Postmaster General Marvin Runyon, saying the nation is suffering from "a disease called violence," Tuesday unveiled an expanded program to head off workplace violence in the postal system.
The training program is designed to help supervisors identify situations that pose a risk of violence and find ways to prevent violent behavior by workers."We will roll out the leadership program on workplace violence to more than 40,000 managers, postmasters, supervisors and local union officials," Runyon said at the Postal Service's second forum on workplace violence.
Since the post office's first workplace violence forum 16 months ago, the agency has set up committees to discuss and seek solutions to the problems of violence, has introduced new background screening for job applicants and has added new security courses to its management training.

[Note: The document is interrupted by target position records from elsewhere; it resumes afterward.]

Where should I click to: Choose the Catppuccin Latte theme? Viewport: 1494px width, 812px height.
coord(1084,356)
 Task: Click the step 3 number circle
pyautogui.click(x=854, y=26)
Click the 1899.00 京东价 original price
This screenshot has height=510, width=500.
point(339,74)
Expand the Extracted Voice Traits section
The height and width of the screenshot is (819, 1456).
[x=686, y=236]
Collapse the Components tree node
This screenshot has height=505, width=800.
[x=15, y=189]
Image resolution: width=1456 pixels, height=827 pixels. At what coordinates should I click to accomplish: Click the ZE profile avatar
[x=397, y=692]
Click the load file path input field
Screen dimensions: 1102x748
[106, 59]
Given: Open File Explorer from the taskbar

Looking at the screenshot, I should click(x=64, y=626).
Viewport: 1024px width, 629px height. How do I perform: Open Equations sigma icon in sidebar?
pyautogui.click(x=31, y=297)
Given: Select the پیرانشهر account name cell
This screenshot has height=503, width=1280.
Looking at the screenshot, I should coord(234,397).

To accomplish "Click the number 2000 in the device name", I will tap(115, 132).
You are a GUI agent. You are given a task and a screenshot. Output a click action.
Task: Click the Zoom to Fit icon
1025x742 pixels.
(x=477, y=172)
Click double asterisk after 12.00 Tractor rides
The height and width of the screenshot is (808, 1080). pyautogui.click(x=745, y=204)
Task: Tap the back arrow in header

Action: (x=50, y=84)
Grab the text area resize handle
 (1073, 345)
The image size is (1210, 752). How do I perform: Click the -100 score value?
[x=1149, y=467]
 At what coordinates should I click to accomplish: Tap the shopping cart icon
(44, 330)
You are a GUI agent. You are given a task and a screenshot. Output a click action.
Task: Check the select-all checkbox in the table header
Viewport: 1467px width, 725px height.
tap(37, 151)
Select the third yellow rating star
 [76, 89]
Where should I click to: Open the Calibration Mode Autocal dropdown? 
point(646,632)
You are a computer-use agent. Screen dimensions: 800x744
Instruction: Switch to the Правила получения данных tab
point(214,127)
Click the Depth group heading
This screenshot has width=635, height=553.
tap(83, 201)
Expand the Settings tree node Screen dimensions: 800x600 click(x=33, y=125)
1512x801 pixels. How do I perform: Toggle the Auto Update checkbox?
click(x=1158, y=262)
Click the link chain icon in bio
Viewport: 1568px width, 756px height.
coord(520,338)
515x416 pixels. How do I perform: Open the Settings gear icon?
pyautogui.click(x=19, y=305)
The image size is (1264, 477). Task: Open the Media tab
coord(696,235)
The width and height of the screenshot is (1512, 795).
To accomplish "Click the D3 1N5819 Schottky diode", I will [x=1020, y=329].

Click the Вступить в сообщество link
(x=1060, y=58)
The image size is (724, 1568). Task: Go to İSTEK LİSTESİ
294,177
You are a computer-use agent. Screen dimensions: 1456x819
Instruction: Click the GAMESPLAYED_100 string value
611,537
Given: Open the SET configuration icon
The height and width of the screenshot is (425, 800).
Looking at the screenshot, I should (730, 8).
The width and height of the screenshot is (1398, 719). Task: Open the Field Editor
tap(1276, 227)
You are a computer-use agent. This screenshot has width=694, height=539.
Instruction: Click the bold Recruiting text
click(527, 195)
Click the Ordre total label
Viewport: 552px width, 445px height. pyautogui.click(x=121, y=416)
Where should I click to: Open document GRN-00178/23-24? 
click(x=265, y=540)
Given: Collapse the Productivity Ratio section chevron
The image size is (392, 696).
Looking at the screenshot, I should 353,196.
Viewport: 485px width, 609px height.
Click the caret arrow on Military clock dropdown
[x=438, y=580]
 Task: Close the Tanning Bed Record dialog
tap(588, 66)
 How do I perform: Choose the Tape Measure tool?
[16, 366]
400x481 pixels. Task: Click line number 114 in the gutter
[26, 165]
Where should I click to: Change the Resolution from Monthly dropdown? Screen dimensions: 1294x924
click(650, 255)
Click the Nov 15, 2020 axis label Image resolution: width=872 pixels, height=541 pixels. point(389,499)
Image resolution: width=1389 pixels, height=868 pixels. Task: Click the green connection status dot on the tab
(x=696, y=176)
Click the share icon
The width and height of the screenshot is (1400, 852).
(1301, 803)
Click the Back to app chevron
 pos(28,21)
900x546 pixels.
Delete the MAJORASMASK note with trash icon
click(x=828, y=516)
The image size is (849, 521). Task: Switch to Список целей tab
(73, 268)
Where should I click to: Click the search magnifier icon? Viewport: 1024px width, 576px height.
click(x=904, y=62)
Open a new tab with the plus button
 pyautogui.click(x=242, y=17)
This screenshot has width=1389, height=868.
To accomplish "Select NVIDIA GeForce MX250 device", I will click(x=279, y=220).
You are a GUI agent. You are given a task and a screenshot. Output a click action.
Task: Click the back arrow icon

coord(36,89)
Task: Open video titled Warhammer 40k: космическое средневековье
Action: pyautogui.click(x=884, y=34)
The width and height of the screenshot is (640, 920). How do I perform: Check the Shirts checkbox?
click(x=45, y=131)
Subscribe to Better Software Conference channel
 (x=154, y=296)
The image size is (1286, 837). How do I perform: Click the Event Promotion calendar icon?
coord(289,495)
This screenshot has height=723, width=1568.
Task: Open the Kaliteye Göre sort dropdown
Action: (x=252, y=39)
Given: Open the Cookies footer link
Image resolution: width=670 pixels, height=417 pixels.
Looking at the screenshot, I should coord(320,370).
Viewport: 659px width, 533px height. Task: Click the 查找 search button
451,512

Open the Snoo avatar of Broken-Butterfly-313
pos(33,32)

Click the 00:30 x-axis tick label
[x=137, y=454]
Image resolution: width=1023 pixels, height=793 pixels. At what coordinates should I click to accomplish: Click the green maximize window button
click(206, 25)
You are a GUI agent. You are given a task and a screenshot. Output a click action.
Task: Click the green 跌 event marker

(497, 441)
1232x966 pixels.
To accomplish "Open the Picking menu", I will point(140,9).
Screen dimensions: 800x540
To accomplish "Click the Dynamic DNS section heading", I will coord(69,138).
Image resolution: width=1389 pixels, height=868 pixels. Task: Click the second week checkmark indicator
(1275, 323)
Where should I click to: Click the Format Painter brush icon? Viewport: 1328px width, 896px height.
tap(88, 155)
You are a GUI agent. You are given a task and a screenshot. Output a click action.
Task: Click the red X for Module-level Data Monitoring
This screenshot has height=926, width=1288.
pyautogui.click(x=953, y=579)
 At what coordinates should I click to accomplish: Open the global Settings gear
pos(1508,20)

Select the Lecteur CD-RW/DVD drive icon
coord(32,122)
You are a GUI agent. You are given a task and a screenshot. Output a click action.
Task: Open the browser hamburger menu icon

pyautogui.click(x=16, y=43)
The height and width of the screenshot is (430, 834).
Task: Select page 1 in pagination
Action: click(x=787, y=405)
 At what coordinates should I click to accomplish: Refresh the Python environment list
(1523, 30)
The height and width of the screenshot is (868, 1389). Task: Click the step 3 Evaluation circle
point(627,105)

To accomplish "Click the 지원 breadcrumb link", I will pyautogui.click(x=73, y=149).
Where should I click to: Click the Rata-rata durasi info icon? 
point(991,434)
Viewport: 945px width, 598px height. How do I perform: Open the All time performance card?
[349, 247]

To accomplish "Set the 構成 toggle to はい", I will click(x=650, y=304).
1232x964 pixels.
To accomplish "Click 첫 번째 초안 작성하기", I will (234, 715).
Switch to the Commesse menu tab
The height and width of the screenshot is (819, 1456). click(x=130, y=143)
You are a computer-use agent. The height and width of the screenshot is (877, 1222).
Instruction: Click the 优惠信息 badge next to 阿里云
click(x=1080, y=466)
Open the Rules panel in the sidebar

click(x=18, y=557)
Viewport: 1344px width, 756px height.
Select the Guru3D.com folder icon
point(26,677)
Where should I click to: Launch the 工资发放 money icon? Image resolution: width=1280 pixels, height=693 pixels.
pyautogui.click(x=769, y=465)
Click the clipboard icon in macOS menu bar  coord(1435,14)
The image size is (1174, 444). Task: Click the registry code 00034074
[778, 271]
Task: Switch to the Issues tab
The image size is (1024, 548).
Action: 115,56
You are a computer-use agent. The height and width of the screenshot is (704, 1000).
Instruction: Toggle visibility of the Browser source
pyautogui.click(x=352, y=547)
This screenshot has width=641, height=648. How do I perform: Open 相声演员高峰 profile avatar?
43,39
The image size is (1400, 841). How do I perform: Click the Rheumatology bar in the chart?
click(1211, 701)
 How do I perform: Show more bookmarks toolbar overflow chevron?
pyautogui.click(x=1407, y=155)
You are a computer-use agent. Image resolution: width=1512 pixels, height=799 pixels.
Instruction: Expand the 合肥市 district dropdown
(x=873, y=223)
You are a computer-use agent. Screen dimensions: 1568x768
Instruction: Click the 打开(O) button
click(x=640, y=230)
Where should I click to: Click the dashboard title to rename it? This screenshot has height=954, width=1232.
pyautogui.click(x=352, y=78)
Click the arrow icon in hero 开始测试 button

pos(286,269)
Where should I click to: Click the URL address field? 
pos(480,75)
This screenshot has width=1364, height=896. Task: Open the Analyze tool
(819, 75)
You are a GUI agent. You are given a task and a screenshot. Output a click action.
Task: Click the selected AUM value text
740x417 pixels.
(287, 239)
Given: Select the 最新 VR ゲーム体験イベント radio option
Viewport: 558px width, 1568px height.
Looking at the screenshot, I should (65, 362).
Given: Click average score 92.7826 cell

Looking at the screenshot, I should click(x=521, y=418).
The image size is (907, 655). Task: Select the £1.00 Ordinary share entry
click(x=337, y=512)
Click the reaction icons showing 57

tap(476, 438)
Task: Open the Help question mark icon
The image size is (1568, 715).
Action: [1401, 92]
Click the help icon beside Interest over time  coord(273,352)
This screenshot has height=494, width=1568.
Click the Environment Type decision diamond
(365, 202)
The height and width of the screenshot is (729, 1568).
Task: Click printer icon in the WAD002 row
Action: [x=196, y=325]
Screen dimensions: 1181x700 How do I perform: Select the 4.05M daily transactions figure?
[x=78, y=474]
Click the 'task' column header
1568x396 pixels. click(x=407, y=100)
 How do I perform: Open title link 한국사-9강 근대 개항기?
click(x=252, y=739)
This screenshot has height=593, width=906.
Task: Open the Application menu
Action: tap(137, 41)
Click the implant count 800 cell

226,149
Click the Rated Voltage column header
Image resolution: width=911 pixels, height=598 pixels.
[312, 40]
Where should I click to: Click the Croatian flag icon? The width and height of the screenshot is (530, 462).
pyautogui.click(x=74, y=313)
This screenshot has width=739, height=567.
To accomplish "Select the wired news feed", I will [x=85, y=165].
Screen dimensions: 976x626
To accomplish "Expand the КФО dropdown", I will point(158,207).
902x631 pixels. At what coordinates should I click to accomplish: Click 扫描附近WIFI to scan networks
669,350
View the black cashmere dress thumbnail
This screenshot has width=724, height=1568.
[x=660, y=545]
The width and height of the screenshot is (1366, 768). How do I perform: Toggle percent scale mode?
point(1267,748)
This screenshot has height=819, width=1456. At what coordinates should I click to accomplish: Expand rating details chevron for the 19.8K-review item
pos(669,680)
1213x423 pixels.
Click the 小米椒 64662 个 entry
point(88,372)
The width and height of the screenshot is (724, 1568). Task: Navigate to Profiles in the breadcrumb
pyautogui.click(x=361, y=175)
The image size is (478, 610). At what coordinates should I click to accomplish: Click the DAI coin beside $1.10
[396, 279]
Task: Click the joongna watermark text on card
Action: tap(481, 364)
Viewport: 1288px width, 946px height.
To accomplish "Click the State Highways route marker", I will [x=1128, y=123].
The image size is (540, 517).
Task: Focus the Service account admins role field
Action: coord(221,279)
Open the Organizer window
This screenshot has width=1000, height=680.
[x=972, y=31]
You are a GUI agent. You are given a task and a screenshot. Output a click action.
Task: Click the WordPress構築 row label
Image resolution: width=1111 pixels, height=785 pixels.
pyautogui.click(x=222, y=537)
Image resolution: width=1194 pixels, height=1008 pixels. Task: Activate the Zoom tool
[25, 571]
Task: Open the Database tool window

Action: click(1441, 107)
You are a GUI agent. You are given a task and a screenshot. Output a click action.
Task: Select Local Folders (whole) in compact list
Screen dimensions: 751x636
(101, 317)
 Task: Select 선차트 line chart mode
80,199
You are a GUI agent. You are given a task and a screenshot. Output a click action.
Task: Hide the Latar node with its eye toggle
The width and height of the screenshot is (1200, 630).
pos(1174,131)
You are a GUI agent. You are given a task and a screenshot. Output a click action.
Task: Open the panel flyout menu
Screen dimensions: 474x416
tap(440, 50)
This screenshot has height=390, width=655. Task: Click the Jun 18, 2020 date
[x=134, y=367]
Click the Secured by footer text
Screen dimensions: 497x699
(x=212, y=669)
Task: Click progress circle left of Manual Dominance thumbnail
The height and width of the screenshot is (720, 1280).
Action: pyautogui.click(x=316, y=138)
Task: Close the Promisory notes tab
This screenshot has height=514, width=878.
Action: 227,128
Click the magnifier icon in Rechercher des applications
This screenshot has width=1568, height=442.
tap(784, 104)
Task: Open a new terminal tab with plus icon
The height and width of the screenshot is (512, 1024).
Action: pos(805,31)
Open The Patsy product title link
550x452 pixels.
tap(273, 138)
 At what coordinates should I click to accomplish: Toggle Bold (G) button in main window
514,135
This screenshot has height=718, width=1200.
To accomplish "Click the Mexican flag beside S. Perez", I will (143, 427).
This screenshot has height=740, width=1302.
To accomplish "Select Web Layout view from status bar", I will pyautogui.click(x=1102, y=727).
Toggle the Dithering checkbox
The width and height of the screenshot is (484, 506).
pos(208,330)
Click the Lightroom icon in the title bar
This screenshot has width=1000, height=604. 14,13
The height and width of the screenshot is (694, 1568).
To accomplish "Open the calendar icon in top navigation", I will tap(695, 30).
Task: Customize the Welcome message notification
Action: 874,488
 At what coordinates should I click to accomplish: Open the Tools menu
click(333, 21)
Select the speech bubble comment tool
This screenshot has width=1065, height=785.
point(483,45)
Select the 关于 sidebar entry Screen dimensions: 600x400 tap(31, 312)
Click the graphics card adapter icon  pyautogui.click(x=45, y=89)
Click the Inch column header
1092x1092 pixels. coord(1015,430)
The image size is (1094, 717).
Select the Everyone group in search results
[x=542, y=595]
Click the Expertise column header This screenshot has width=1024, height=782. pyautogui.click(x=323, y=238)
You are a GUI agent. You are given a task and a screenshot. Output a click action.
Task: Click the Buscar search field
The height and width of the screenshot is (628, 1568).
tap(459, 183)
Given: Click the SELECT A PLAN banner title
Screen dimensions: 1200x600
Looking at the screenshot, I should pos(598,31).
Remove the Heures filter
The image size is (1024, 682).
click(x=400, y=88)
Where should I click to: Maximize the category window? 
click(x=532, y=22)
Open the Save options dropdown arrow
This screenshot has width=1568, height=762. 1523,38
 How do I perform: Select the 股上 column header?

Runyon said postal workers are statistically less likely to suffer workplace violence than people in other jobs.
However, the post office has suffered several highly publicized tragedies in the past few years involving worker fatalities.
Only last month, a former postal worker was charged with shooting to death four men in a holdup in a Montclair, N.J., post office.
"The sad truth is, America as a nation is suffering from a disease called violence," Runyon said, citing graphic images of mayhem on TV shows and movie screens.
He said that starting in January, the Postal Service, the Defense Department and Amtrak began refusing to advertise on programs that contain excessive violence.